Young families trying to save for homes watch their down payment funds erode in value. Workers negotiating wage increases find that any gains disappear into higher costs for necessities. Small businesses face uncertainty about future costs, making long-term planning and investment decisions nearly impossible.

The wealthy, by contrast, can protect themselves. They hold assets that appreciate with inflation—real estate, stocks, commodities. They have access to special investments that protect them if the dollar loses value. They can move capital internationally to escape domestic monetary instability.

Fed independence exists to prevent this transfer of wealth from ordinary workers and savers to those with the resources to protect themselves from inflation. When monetary policy responds to economic data rather than political calendars, everyone benefits from stable prices and predictable planning horizons.

The Foundational Question

The criminal investigation into Jerome Powell is not fundamentally about building renovation costs or congressional testimony. It’s about whether the United States will preserve an institutional structure designed to protect monetary policy from political control—and thereby protect ordinary Americans from the economic consequences of politically-motivated manipulation.
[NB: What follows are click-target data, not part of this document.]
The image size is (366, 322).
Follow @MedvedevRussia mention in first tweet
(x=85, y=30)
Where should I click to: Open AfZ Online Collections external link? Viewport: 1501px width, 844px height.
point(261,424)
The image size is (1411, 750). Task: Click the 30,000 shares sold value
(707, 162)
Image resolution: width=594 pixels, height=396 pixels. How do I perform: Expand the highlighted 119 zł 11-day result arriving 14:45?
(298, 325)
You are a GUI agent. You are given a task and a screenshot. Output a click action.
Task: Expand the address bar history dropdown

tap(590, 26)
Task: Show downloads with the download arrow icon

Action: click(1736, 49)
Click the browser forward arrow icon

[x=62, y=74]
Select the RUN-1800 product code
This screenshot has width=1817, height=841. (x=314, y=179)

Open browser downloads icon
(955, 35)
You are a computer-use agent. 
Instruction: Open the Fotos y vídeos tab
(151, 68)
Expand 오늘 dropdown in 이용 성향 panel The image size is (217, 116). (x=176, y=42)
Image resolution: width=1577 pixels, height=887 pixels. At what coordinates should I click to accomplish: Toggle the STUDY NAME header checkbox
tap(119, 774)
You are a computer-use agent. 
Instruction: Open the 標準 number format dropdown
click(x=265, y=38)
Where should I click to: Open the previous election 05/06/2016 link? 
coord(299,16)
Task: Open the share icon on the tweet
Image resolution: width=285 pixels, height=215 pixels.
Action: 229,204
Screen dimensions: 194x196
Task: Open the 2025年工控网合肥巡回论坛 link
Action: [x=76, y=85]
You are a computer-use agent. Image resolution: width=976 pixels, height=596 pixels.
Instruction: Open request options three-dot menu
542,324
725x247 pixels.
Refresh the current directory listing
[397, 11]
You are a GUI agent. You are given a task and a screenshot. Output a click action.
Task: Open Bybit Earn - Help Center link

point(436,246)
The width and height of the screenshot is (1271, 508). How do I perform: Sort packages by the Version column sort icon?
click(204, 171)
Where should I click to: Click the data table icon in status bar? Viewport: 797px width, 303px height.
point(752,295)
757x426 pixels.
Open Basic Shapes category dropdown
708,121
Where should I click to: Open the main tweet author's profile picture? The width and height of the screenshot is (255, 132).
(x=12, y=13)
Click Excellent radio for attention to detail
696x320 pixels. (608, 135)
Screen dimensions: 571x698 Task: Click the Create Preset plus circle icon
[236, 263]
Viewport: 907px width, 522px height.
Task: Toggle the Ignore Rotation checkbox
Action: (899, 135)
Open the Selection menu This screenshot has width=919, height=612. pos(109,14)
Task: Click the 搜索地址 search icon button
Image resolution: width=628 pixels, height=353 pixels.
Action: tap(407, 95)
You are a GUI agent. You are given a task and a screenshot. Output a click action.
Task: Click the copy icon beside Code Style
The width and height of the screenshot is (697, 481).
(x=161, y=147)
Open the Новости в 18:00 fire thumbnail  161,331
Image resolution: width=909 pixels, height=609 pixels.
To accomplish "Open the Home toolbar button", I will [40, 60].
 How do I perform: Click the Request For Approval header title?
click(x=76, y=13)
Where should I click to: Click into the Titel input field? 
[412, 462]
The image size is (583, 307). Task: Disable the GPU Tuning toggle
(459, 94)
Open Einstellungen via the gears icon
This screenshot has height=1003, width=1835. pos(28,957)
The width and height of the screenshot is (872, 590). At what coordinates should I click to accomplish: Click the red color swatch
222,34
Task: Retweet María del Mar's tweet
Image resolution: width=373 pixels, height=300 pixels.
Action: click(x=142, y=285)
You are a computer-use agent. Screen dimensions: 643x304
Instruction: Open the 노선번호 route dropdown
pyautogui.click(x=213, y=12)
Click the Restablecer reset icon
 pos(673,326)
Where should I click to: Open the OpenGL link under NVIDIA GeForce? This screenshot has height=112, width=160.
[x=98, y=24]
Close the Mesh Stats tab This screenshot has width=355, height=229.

No previous sitting president has opened a criminal investigation into a Fed chair for policy decisions or congressional testimony about those decisions. The precedent being set will shape American governance for decades.

If Powell is forced from office or successfully intimidated into lowering borrowing costs despite inflation concerns, if Lisa Cook is removed from the board for resisting political pressure, or if the Supreme Court permits presidents to remove independent agency officials at will, the consequence will be a fundamental reconfiguration of American monetary governance.

The inflation that would likely follow would harm the ordinary workers and savers whom the Federal Reserve was created to protect. That’s why the Fed was designed to resist presidential pressure in the first place—not to frustrate democratic accountability, but to prevent the economic catastrophes that result when short-term political calculations override long-term economic stability.

The investigation into Jerome Powell is a test of whether that design will survive.